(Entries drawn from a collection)
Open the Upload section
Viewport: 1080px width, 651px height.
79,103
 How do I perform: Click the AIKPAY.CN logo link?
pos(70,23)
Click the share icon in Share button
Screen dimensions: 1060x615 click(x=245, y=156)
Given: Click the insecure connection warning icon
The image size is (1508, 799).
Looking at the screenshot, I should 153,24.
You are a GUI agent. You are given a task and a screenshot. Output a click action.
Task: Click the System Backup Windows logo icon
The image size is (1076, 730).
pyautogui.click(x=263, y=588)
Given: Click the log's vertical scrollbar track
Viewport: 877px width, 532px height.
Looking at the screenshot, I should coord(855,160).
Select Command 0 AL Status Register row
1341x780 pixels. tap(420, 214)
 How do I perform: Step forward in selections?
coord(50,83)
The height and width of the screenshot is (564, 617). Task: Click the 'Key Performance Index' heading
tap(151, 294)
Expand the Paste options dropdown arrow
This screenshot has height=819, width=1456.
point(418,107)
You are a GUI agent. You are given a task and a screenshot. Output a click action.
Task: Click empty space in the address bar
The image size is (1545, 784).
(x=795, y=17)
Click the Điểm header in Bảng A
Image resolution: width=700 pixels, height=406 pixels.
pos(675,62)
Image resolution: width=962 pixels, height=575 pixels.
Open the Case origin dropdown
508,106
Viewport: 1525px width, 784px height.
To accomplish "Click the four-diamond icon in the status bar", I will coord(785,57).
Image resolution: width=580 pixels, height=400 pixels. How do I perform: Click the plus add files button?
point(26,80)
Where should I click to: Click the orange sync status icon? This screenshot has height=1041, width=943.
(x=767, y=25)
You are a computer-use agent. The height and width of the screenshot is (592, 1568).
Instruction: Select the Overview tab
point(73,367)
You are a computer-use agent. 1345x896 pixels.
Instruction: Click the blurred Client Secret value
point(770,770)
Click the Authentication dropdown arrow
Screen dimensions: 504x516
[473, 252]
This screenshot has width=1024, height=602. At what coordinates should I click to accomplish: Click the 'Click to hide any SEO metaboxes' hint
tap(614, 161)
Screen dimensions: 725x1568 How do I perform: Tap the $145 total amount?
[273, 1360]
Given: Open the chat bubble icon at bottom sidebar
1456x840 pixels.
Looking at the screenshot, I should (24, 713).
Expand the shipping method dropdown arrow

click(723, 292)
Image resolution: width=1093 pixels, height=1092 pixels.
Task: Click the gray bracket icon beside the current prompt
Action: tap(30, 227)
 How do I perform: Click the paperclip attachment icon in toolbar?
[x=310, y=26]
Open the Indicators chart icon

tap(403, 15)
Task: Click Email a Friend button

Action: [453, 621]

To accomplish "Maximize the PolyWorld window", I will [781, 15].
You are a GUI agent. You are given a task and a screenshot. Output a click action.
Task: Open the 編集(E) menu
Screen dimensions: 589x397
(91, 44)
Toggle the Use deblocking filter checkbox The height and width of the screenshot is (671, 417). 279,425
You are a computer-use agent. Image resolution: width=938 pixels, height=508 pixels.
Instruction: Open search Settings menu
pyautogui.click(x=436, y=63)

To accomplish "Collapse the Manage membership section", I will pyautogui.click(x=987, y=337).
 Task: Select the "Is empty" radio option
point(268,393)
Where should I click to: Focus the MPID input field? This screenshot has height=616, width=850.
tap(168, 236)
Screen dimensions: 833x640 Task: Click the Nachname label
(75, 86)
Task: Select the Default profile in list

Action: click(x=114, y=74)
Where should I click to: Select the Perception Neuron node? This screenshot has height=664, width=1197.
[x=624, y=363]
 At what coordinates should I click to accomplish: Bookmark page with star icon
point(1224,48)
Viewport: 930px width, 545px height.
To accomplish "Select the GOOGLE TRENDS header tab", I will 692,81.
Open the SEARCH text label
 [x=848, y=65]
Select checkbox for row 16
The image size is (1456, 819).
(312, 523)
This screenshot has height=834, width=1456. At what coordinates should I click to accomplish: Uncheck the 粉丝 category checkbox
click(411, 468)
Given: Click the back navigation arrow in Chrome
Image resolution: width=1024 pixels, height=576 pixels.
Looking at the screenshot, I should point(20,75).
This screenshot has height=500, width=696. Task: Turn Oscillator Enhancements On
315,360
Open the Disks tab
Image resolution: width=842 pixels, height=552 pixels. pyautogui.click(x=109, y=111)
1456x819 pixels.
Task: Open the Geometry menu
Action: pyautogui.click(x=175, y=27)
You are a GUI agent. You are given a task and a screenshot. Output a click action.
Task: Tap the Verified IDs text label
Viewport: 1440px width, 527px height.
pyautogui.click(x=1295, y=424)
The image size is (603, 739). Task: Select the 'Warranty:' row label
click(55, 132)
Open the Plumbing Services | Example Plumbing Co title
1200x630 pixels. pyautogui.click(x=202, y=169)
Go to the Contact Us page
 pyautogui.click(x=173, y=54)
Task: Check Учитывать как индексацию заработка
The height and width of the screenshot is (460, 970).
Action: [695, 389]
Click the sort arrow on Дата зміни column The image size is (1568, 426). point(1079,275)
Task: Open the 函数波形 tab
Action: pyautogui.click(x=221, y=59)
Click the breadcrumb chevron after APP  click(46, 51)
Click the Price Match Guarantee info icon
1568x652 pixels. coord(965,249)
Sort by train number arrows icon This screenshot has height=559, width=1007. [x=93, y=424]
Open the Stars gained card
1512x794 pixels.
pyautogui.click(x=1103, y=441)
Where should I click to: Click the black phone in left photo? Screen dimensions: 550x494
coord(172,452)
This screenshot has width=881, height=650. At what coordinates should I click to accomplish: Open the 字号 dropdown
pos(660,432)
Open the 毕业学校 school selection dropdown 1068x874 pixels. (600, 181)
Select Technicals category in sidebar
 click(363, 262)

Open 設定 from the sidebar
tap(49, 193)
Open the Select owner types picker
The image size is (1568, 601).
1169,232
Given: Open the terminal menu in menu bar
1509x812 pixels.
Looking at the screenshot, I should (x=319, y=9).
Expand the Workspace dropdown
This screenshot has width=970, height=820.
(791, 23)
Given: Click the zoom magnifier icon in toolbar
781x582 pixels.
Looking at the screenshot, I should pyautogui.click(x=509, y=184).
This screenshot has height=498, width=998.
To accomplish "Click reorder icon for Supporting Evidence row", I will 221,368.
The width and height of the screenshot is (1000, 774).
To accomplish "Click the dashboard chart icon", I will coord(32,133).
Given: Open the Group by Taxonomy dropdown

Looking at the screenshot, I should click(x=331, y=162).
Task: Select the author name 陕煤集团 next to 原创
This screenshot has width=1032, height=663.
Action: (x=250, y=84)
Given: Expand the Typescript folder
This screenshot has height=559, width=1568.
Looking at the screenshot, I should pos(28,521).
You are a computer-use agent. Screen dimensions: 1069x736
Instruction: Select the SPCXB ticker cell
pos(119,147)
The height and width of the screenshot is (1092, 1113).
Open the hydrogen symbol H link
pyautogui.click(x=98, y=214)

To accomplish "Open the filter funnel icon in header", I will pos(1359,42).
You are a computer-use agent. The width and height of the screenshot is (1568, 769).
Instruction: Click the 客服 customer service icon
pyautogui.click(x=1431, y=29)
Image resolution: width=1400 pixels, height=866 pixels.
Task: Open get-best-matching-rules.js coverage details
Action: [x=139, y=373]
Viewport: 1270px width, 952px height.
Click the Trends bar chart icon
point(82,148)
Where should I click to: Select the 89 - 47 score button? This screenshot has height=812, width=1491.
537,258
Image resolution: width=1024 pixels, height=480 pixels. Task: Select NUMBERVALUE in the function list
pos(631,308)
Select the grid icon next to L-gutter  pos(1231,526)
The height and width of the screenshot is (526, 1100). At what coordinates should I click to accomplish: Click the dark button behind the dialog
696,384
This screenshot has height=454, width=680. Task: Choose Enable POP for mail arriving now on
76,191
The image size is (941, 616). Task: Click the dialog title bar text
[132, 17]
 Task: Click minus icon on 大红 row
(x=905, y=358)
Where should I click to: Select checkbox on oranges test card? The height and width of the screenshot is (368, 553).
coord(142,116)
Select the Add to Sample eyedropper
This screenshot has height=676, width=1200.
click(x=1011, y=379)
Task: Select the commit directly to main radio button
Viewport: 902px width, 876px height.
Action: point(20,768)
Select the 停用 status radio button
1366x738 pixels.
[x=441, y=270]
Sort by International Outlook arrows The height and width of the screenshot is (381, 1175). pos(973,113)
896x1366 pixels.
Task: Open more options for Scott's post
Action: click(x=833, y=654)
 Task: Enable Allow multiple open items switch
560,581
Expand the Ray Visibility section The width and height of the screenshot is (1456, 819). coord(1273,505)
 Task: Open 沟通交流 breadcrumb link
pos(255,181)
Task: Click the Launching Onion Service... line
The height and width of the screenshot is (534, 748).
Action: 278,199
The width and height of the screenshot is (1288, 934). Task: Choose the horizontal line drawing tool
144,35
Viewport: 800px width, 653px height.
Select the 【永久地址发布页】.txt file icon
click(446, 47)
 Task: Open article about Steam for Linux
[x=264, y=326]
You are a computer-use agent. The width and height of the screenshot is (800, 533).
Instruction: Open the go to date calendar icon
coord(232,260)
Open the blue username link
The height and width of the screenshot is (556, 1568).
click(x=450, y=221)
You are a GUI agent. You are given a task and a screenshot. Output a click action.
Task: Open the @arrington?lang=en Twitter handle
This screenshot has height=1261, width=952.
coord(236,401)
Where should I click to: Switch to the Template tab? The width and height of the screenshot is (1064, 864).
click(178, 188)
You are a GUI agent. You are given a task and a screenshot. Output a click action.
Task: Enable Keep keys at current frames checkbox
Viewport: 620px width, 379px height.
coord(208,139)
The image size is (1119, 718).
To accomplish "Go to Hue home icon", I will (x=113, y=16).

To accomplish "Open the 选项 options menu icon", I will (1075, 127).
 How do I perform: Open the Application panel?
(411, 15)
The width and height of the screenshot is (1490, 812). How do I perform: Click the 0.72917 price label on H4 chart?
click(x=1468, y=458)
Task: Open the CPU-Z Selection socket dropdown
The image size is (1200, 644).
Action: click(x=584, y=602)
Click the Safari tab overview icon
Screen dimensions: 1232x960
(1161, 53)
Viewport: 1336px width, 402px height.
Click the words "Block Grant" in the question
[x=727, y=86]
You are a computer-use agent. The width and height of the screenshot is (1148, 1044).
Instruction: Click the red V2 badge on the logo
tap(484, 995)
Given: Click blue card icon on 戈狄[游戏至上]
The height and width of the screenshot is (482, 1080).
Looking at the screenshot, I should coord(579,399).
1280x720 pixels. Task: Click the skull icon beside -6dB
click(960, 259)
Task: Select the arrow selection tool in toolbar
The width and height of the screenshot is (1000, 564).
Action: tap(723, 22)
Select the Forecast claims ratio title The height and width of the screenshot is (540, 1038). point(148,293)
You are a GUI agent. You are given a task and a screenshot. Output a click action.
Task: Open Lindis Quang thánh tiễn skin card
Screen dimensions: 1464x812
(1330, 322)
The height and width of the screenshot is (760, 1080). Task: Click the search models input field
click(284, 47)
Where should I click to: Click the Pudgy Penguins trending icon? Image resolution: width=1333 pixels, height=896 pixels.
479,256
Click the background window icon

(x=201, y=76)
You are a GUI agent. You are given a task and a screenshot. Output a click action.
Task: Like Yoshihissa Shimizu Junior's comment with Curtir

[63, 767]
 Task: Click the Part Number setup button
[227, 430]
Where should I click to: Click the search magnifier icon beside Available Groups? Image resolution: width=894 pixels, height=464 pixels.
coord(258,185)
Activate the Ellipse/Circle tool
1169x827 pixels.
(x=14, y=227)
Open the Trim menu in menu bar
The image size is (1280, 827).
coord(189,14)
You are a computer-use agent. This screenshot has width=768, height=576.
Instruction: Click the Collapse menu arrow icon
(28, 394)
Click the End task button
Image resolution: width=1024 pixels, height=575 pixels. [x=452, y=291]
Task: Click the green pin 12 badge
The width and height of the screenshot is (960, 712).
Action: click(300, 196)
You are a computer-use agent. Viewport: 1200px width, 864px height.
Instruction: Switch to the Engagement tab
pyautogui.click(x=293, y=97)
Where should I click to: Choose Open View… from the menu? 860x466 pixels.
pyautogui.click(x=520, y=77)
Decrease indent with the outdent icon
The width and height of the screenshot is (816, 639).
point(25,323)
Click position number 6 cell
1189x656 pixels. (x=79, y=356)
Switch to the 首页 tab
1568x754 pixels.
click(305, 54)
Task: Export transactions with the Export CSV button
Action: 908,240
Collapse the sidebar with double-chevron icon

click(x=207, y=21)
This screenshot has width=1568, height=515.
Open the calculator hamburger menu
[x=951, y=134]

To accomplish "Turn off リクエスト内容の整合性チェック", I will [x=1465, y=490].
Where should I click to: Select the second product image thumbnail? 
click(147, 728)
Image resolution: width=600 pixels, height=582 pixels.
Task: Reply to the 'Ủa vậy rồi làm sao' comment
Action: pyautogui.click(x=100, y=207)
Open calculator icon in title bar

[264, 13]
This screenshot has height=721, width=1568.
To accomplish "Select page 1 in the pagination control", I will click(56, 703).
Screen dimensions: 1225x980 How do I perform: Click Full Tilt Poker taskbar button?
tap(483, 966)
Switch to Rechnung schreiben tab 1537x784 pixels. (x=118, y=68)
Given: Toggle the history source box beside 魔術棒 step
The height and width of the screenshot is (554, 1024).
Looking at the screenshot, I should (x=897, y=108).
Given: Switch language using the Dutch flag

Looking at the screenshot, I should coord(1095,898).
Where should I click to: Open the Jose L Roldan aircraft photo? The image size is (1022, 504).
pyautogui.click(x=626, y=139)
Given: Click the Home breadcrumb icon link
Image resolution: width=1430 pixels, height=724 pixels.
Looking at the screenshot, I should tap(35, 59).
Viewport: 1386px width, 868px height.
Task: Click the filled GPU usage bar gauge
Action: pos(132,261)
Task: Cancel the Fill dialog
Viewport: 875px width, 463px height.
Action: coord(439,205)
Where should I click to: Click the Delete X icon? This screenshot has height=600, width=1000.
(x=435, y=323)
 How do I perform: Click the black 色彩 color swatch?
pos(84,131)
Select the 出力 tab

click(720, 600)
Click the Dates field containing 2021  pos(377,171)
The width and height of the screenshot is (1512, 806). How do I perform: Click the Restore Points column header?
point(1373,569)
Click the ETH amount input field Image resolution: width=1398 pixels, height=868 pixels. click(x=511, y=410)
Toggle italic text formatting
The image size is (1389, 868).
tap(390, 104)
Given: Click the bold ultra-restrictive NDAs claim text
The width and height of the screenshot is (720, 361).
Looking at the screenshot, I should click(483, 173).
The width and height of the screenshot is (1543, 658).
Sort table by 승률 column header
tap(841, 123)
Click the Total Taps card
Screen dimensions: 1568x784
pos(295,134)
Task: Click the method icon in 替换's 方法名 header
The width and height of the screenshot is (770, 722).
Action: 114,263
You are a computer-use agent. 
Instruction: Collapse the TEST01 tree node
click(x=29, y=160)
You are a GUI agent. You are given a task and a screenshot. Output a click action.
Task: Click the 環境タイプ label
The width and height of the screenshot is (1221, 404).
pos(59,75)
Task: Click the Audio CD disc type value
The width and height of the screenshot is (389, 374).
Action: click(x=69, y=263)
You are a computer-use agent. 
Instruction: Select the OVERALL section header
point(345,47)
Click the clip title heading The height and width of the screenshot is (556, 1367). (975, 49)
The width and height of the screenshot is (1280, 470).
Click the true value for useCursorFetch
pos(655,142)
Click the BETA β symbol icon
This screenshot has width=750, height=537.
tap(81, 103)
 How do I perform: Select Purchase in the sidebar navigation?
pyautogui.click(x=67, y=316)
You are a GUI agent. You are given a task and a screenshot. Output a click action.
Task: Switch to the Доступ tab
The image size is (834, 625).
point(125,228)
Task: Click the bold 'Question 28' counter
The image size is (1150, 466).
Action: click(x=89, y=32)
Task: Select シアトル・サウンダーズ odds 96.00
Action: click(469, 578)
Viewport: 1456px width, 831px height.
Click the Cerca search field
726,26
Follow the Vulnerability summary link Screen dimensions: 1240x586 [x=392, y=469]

* GIVEN EXERCISE *
Please copy the listing above word for word, from the line containing "This screenshot has width=1024, height=602." down to the line containing "[273, 1360]", including both of those lines.

* WRITTEN REPLY *
This screenshot has width=1024, height=602. At what coordinates should I click to accomplish: Click the 'Click to hide any SEO metaboxes' hint
tap(614, 161)
Screen dimensions: 725x1568 How do I perform: Tap the $145 total amount?
[273, 1360]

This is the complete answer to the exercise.